Saving hardware after a failure analysis.

Process Doctor

After a failure analysis, we are routinely asked if the current inventory can be cleaned or recovered in some fashion. Our answer: It depends. With the issues of dirty incoming bare boards for a no-clean assembly process, a cleaning protocol that cleans no-clean flux and residues from board fabrication must be used. DI water only has not proven to be as effective in cleaning no-clean residues. Cleaning with a soaping agent works well, but cleaning water intolerant components or switches can be an issue. Saponifiers are designed to wet the wash water to get into tight, low standoff places. This works on open relays of mechanical switches, while cleaning below the components. This cleaning is critical for the product performance, but may require replacement hardware on the mechanical open architecture.

The following case study is a review of hardware cleaning after failure analysis showed the root cause of field failures as a combination of dirty bare boards and heavy fluxing of a no-clean VOC-free material. Bare-board contamination showed high chloride from an immersion silver process using hydrochloric acid etch prior to silver plating.

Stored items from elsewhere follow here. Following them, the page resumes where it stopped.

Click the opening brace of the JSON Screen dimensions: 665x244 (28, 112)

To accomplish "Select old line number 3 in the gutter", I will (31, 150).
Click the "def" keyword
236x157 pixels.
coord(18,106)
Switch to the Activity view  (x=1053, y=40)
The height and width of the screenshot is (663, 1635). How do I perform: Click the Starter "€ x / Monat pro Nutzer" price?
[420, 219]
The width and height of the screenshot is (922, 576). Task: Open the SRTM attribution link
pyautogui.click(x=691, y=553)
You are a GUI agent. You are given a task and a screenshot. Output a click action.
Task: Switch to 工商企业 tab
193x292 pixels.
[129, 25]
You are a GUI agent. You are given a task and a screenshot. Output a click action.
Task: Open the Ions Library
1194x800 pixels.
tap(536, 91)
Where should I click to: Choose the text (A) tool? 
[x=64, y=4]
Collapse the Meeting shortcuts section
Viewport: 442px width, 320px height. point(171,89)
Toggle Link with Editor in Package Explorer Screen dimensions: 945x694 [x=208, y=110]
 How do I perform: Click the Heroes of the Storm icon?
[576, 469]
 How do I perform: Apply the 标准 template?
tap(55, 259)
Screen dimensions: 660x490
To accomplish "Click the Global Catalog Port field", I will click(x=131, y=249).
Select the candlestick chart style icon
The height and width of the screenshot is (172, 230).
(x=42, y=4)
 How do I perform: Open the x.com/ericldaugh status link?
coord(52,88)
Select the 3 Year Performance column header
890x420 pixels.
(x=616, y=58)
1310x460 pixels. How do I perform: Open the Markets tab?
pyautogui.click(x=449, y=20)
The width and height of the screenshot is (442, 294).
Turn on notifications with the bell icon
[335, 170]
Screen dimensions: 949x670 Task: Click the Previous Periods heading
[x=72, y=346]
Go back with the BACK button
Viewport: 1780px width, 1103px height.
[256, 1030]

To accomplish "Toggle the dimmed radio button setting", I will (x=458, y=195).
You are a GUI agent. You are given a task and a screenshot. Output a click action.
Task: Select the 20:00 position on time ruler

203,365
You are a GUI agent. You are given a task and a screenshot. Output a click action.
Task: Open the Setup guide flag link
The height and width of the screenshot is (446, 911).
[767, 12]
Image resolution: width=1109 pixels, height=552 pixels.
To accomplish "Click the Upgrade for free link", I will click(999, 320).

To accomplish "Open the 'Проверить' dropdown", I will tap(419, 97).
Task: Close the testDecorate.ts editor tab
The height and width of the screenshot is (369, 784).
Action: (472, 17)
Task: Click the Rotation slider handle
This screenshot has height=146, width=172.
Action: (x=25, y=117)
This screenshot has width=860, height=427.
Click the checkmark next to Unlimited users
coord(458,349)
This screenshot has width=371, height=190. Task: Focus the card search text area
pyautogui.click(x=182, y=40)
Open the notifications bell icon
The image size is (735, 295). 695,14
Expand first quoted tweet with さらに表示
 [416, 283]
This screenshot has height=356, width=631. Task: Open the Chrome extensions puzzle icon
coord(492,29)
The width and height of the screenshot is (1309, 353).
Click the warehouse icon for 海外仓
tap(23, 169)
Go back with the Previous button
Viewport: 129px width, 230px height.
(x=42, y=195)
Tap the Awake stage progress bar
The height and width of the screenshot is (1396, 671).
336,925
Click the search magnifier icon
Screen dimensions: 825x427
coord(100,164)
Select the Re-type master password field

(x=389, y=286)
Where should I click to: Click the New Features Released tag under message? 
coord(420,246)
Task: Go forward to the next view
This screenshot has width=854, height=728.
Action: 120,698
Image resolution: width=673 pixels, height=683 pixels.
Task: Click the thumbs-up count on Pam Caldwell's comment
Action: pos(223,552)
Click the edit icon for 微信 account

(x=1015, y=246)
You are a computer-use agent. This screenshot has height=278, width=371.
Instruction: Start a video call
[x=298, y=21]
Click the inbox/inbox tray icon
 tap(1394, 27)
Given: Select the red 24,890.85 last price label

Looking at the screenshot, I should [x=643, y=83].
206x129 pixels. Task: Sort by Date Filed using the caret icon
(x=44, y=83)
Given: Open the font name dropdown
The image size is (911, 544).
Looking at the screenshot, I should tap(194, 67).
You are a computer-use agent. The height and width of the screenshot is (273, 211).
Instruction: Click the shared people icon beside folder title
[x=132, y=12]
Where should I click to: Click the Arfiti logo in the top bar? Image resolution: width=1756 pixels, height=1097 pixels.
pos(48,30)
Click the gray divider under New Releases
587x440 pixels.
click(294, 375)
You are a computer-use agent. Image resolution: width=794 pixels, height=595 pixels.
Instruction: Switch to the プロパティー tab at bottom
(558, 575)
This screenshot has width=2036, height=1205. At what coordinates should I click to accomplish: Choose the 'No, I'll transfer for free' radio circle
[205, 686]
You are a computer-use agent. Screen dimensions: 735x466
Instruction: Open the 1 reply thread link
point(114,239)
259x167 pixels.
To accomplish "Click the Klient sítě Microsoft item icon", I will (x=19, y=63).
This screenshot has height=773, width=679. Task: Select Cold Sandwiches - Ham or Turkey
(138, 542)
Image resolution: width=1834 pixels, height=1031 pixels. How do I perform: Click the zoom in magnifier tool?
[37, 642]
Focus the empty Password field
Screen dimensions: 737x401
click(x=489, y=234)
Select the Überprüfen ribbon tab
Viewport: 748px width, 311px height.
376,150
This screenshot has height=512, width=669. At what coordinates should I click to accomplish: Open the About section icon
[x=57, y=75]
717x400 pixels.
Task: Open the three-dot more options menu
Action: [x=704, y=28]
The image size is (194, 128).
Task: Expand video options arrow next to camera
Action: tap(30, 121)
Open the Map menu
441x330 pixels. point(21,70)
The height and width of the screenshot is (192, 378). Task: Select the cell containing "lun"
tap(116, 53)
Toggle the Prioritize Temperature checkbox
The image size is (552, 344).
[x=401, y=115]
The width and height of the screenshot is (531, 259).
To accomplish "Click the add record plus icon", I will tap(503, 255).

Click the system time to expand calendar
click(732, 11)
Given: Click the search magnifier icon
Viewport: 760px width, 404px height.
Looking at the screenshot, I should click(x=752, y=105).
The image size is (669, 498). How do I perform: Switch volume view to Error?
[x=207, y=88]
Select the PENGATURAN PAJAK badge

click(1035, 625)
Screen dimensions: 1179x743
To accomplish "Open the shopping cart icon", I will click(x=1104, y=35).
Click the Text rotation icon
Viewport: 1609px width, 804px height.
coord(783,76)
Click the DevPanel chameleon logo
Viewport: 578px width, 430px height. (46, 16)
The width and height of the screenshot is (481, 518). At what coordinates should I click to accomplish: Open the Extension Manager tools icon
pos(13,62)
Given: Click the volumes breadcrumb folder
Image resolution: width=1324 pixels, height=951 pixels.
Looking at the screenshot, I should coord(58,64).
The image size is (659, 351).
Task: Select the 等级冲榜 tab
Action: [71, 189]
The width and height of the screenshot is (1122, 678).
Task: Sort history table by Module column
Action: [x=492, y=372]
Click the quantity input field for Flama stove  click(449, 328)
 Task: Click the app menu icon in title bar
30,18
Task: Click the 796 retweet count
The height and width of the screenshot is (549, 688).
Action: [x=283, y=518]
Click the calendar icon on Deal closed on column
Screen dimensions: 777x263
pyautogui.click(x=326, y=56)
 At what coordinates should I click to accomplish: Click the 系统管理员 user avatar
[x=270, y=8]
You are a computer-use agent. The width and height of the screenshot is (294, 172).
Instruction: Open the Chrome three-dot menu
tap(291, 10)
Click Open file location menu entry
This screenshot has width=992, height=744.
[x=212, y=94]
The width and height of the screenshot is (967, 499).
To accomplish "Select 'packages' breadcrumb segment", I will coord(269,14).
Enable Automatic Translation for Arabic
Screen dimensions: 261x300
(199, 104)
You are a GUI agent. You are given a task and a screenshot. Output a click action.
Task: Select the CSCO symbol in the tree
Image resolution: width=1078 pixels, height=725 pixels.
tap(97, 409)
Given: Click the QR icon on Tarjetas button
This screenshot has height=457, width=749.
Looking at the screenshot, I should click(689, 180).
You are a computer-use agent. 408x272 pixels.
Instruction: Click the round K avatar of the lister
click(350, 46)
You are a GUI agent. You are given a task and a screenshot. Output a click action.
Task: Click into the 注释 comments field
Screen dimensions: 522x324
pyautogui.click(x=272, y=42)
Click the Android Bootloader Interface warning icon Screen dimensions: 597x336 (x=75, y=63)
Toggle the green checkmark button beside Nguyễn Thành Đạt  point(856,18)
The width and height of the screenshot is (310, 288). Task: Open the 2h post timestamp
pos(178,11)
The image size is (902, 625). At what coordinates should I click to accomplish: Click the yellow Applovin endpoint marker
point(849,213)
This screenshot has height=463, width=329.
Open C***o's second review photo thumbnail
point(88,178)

The heavy flux residue levels on the surface of the assembly are shown in Figure 1. Flux absorbed moisture on the surface of the assembly and created leakage and corrosion pathways, causing poor circuit performance.

Figure 1

Cleaning with a saponifier at 10% in a heated wash (140°F) using an inline aqueous cleaner reduced the chloride and WOAs to acceptable levels (Table 1). By reducing the chloride residue from the bare-board fabrication and the WOA residue from the flux, the customer was able to put the assemblies into the field without moisture-absorbing and corrosive residues on the board surface. Since the cleaning recovery two years ago, no returns have been documented on that product program. Before, hardware in the field saw a 22% return rate after six to nine months in use.